| > we haven't seen anything comparable from Google's Advanced Technology and Projects program And we won't because all those things have already been done. The laser didn't come from Bell but from Hughes btw. > PARC and Bell Labs were at the right place and right time to make fundamental contributions in the nascent areas of digital computers, software, and digital communications. They caught that wave perfectly. Precisely. > Now we're searching a similar revolutionary technology that will open the floodgates of innovation, but it's not apparent yet. Machine learning and AI? If that pans out, Google Brain/DeepMind would be well situated. Machine learning is disruptive to a degree that the web never was. The web is augmentative, machine learning is pure disruption.

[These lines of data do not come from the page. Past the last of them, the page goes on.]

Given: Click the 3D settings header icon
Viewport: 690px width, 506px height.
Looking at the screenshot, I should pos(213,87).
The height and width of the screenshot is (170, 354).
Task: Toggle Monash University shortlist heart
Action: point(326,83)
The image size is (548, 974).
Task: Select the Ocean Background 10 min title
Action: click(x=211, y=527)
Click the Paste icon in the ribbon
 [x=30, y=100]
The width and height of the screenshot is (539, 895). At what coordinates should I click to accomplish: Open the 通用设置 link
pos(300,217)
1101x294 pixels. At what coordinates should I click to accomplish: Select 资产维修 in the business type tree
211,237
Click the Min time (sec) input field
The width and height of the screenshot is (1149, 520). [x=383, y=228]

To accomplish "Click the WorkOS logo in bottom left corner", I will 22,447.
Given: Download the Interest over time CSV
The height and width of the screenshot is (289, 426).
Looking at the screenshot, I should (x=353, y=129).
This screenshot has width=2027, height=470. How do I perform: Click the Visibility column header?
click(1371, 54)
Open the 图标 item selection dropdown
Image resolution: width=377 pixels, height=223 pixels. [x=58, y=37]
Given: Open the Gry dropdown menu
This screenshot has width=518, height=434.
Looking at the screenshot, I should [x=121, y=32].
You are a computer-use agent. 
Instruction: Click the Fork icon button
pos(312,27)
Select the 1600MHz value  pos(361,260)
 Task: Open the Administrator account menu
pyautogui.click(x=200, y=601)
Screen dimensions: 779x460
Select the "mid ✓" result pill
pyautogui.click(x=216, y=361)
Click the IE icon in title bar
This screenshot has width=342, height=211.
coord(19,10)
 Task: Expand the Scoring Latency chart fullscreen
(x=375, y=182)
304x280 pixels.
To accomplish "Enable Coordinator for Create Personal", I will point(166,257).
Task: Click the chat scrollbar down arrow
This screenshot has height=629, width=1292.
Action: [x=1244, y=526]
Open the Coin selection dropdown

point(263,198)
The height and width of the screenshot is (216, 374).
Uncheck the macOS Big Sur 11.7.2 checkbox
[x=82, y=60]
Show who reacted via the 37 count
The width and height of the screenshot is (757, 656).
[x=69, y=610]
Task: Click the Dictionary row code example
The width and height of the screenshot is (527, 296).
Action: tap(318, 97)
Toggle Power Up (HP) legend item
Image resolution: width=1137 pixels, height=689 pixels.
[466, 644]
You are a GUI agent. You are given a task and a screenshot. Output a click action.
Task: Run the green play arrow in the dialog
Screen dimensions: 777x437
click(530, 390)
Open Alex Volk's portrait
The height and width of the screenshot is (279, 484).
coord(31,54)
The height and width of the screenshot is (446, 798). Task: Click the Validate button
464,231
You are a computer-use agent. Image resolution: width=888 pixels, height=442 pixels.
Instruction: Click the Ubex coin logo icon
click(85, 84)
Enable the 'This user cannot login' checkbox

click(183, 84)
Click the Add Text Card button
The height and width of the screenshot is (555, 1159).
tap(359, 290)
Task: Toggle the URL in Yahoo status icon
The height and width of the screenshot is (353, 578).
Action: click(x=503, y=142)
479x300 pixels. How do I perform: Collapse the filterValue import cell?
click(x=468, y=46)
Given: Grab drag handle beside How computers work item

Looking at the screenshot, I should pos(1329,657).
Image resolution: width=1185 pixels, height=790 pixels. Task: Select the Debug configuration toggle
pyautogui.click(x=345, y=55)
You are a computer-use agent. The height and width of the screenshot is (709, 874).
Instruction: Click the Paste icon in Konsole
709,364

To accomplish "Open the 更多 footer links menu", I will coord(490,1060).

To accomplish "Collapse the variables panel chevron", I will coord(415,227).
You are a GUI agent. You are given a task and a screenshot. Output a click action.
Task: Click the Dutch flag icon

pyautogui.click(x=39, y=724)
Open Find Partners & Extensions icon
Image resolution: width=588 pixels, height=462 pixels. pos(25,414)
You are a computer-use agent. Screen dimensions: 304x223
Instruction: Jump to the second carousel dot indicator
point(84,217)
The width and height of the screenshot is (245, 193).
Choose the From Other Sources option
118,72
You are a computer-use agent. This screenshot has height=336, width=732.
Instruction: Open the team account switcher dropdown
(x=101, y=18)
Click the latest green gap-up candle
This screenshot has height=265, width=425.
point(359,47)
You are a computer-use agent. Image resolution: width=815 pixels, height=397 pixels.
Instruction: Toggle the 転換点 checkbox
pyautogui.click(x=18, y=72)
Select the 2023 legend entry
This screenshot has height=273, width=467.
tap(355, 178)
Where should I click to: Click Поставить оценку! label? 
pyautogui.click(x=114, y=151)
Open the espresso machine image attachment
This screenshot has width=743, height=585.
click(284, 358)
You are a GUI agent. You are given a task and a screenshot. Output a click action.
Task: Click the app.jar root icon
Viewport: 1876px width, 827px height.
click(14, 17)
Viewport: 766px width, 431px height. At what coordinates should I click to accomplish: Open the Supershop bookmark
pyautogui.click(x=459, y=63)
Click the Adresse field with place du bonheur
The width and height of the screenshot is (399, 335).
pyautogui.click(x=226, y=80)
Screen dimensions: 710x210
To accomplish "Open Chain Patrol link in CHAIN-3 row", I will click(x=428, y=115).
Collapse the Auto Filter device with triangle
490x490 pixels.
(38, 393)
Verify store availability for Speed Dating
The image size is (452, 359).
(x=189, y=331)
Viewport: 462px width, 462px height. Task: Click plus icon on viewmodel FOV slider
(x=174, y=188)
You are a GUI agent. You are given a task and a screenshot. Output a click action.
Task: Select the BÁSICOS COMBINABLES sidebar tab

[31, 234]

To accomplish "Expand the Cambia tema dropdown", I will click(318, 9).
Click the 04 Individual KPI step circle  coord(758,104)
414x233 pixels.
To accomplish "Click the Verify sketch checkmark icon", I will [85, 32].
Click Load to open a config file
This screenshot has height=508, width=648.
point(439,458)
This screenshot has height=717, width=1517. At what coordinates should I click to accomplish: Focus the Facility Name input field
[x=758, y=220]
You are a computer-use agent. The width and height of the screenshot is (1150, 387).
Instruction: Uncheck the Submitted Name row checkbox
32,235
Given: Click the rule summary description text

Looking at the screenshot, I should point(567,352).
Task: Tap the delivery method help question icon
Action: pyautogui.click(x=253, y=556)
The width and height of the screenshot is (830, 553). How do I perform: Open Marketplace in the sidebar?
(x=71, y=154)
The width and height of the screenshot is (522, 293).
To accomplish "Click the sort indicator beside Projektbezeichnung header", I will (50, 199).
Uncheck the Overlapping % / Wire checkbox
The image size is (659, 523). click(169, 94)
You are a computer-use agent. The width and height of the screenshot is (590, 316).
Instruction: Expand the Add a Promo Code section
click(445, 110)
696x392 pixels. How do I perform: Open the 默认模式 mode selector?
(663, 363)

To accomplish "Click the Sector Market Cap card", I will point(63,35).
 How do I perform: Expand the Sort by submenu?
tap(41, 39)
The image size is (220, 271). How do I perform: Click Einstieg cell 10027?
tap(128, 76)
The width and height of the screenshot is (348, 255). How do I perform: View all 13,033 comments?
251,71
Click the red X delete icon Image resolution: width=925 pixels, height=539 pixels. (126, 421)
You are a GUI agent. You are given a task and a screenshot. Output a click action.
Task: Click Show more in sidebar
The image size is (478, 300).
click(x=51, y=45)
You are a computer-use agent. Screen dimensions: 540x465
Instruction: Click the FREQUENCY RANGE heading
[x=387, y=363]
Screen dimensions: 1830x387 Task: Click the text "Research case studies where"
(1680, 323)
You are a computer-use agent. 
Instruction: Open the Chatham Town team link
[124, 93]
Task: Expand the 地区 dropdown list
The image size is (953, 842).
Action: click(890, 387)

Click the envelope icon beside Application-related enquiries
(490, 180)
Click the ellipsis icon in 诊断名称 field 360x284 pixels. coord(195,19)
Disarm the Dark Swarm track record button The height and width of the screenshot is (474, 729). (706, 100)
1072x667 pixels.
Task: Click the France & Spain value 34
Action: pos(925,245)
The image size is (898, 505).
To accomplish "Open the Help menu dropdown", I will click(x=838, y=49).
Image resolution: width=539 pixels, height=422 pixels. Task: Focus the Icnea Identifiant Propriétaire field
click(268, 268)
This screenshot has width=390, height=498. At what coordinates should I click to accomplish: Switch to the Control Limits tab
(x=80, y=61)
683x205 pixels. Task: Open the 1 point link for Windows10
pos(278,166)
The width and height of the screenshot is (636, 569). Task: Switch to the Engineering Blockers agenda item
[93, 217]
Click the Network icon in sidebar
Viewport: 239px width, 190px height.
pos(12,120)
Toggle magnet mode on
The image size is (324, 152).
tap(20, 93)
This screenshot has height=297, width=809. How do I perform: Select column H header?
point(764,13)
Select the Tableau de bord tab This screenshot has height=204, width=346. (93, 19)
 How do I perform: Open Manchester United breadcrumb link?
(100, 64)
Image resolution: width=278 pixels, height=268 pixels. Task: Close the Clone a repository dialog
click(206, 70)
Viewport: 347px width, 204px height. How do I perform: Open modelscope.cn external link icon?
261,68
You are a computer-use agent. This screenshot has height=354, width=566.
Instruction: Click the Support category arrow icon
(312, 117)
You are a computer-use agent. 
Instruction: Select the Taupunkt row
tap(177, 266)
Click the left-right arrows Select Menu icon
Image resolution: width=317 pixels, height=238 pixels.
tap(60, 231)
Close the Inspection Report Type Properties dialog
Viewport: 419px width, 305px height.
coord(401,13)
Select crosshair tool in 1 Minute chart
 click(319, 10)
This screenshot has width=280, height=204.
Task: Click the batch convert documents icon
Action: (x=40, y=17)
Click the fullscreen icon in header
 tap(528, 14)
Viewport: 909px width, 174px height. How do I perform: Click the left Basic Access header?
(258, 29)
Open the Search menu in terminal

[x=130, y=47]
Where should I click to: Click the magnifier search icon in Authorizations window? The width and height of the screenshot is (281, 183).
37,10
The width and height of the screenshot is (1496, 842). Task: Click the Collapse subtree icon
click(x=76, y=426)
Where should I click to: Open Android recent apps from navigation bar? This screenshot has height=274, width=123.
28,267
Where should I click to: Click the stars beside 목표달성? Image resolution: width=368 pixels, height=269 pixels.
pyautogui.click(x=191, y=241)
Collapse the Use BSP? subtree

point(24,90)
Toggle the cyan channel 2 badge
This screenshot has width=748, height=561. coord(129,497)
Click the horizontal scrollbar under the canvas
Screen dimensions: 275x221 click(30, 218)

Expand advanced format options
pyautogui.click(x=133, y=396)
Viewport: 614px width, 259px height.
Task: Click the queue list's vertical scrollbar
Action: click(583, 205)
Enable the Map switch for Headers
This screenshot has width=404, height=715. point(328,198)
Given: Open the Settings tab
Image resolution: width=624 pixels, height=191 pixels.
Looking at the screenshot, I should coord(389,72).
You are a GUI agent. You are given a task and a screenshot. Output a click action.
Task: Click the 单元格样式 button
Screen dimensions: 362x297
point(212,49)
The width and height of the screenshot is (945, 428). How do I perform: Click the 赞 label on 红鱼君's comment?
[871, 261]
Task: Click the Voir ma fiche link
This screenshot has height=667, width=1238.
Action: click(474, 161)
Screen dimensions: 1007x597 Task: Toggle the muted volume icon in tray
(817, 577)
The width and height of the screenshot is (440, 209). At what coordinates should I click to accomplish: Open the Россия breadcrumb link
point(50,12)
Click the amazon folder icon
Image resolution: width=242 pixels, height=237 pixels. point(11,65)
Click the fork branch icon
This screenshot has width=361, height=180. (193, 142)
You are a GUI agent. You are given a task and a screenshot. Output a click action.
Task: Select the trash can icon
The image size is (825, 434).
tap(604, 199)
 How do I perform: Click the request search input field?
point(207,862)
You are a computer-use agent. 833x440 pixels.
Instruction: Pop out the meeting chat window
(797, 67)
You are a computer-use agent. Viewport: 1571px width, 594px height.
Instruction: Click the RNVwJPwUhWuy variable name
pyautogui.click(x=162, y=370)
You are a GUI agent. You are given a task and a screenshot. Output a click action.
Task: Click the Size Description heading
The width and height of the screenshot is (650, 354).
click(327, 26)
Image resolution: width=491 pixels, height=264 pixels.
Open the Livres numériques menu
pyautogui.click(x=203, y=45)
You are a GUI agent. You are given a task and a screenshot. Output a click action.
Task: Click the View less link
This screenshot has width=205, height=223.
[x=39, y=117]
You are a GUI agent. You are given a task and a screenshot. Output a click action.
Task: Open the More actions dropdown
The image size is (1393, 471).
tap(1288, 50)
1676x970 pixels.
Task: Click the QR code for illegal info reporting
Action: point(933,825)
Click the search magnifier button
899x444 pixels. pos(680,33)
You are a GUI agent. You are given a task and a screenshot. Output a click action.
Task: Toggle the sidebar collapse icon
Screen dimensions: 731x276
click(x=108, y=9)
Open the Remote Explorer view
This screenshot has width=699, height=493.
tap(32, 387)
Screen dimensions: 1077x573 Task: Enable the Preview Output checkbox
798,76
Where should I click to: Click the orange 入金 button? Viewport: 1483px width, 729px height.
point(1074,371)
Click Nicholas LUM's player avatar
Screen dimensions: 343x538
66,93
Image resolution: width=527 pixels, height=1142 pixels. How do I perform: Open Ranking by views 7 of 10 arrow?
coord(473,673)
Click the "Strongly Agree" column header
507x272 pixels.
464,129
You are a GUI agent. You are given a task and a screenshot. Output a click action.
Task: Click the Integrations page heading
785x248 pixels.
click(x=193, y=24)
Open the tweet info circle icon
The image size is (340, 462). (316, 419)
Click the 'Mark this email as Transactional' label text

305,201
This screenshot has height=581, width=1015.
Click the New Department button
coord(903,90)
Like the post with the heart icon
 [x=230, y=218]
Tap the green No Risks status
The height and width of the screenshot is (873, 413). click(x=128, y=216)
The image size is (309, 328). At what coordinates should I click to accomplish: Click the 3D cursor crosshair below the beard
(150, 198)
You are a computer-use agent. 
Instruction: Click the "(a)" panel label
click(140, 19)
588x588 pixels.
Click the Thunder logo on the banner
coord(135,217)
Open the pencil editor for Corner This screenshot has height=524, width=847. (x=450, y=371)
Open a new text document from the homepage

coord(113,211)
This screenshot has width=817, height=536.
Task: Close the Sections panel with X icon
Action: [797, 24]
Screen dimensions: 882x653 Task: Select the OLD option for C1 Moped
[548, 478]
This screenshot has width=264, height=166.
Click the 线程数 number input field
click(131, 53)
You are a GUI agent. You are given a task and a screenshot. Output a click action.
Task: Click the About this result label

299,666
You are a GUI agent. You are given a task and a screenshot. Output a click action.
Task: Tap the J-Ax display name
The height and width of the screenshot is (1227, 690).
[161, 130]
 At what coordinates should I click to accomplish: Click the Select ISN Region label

Jobs that require lots of people will soon open up to automation, this is going to change the world in very fundamental ways if it keeps going at the rate that it does right now. The last three years have seen one humans-only benchmark after another give way and the party is just getting started. |
And we won't because all those things have already been done."
We haven't because they're not doing them that I've seen. I hope they prove me wrong as they're in a good position to be next PARC with some changes. So far, they've wowed me only once (TrueTime) with other stuff being variations on prior work with usually short-term focus or for pragmatic goals rather than vision. Their wide-eyed visions I've read about are rarely executed to completion. I don't see them as another PARC.